EXERCISE:
Return exactly the span of lines in the following data that opens with the line containing "Instruction: Switch to" and closes with the line containing "Given: Select the 感受 column header". Include nothing else.
=== DATA SHOWN ===
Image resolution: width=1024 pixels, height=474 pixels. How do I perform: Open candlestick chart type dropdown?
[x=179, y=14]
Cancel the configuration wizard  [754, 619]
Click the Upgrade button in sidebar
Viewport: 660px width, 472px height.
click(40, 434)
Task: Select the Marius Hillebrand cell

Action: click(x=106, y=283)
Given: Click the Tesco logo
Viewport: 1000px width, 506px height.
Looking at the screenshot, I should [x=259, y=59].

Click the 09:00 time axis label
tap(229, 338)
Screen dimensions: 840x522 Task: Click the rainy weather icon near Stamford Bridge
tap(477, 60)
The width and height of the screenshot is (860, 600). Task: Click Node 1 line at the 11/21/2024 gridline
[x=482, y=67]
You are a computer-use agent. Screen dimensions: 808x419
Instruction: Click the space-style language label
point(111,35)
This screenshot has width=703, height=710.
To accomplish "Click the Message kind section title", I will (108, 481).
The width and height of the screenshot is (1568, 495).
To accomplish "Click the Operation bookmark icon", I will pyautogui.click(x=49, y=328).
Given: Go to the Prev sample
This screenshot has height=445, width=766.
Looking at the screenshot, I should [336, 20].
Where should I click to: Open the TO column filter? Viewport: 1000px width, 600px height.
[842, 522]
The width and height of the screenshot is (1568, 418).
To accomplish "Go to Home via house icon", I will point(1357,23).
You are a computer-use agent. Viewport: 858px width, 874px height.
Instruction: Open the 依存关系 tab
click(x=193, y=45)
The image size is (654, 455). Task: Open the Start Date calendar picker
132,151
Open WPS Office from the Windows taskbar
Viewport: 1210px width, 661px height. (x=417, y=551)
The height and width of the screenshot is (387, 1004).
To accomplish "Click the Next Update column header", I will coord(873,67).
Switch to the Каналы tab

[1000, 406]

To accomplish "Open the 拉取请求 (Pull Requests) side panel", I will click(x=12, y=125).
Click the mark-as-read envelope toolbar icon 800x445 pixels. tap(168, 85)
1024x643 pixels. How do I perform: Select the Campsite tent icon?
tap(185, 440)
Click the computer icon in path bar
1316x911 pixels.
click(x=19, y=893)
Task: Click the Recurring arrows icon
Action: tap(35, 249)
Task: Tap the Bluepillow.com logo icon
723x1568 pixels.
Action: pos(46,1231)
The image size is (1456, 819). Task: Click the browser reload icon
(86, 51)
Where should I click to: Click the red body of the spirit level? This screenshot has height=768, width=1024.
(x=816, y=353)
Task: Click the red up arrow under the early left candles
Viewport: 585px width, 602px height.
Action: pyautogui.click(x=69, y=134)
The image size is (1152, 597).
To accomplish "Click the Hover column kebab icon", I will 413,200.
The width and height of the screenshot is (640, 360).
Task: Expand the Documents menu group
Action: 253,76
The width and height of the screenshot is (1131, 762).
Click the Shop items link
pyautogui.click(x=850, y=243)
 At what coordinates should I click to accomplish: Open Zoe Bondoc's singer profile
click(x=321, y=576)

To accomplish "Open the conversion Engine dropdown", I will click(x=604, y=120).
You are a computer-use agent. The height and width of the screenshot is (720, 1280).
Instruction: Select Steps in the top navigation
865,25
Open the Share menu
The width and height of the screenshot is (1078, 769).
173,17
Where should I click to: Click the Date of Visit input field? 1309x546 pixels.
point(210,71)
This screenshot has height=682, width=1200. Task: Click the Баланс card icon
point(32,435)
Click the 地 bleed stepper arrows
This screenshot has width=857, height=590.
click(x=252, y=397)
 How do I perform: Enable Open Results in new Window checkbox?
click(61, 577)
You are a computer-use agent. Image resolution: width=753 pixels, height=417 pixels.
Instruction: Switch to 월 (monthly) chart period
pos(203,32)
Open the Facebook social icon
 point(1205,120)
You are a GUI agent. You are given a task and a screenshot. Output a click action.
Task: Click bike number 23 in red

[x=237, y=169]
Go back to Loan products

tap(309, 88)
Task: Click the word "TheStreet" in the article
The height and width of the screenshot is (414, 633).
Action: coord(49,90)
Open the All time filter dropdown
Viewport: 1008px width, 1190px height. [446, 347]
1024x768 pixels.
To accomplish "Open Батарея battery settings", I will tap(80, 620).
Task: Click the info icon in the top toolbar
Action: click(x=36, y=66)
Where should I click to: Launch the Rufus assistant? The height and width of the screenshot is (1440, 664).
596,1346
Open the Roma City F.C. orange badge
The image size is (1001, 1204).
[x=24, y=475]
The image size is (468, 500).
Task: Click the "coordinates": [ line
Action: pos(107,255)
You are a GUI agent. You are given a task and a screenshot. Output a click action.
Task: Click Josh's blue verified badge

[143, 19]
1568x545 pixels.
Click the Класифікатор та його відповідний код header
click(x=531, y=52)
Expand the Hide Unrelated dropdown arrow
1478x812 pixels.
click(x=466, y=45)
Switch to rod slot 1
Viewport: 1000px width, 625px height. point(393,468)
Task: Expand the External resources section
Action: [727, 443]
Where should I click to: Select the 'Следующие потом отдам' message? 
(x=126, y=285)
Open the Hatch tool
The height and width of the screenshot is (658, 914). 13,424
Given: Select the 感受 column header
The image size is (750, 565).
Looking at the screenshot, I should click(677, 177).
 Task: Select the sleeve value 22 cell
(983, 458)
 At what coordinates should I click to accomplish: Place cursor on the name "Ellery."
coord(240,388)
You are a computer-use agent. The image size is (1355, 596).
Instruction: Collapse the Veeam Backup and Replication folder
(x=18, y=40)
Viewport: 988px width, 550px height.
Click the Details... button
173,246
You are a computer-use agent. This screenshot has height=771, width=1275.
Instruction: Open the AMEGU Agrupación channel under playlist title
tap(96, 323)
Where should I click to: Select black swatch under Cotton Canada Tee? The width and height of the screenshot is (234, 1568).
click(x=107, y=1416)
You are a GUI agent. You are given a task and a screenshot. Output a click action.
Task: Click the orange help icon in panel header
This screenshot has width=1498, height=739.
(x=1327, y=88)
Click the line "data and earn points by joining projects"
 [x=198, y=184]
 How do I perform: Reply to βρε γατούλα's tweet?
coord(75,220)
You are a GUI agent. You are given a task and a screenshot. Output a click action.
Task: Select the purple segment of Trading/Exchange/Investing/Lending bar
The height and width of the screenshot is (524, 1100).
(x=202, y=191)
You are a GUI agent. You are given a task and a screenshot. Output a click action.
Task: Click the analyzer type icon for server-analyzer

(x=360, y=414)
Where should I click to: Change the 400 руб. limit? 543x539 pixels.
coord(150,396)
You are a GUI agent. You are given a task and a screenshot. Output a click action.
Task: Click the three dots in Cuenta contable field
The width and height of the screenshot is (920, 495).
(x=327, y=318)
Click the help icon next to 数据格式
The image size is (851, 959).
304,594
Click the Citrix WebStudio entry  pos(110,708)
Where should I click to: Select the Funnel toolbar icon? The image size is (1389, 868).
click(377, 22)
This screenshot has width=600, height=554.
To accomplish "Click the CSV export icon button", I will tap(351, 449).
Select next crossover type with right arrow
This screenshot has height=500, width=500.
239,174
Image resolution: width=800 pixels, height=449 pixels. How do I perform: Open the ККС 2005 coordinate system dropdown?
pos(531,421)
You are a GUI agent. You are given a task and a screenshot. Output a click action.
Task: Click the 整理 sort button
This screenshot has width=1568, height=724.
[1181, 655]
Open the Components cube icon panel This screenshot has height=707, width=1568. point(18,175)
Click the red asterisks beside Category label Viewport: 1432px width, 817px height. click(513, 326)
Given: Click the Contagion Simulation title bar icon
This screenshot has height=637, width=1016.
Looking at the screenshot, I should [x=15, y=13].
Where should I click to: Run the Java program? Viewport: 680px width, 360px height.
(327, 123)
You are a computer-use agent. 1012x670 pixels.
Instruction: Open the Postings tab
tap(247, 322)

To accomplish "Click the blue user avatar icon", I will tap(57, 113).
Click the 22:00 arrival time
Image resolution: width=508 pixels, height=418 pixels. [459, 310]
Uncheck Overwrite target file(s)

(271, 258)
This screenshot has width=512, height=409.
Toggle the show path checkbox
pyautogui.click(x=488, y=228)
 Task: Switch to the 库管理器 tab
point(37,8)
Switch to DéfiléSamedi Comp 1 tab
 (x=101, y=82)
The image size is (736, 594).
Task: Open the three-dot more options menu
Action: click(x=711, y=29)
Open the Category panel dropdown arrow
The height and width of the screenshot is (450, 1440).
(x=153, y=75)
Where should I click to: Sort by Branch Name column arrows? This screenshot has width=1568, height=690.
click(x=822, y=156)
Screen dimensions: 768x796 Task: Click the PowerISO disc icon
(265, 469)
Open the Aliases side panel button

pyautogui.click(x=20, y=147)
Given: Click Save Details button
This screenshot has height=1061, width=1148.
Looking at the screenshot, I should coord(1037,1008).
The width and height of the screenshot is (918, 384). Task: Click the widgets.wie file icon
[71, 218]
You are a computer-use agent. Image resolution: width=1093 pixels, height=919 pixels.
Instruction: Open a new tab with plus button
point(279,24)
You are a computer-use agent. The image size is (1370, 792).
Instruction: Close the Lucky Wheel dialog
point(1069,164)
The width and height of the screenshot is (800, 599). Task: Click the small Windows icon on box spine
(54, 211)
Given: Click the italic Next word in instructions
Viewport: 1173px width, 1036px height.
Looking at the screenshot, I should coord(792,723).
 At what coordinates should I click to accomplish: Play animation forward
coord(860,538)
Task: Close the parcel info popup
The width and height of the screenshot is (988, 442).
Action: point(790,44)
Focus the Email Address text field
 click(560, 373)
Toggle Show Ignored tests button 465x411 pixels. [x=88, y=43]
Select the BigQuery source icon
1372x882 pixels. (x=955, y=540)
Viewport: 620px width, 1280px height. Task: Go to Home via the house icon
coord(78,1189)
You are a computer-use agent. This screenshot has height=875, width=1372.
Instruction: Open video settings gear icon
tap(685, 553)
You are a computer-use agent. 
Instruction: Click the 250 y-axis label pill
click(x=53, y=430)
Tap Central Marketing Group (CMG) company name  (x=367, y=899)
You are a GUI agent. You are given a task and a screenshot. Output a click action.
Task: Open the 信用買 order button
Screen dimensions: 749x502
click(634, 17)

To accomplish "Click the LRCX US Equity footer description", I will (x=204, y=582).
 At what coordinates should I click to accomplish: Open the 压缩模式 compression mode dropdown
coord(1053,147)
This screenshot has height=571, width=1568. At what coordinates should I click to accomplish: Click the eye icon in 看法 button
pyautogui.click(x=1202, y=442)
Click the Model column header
===
REPLY:
Instruction: Switch to 월 (monthly) chart period
pos(203,32)
Open the Facebook social icon
 point(1205,120)
You are a GUI agent. You are given a task and a screenshot. Output a click action.
Task: Click bike number 23 in red

[x=237, y=169]
Go back to Loan products

tap(309, 88)
Task: Click the word "TheStreet" in the article
The height and width of the screenshot is (414, 633).
Action: coord(49,90)
Open the All time filter dropdown
Viewport: 1008px width, 1190px height. [446, 347]
1024x768 pixels.
To accomplish "Open Батарея battery settings", I will tap(80, 620).
Task: Click the info icon in the top toolbar
Action: click(x=36, y=66)
Where should I click to: Launch the Rufus assistant? The height and width of the screenshot is (1440, 664).
596,1346
Open the Roma City F.C. orange badge
The image size is (1001, 1204).
[x=24, y=475]
The image size is (468, 500).
Task: Click the "coordinates": [ line
Action: pos(107,255)
You are a GUI agent. You are given a task and a screenshot. Output a click action.
Task: Click Josh's blue verified badge

[143, 19]
1568x545 pixels.
Click the Класифікатор та його відповідний код header
click(x=531, y=52)
Expand the Hide Unrelated dropdown arrow
1478x812 pixels.
click(x=466, y=45)
Switch to rod slot 1
Viewport: 1000px width, 625px height. point(393,468)
Task: Expand the External resources section
Action: [727, 443]
Where should I click to: Select the 'Следующие потом отдам' message? 
(x=126, y=285)
Open the Hatch tool
The height and width of the screenshot is (658, 914). 13,424
Given: Select the 感受 column header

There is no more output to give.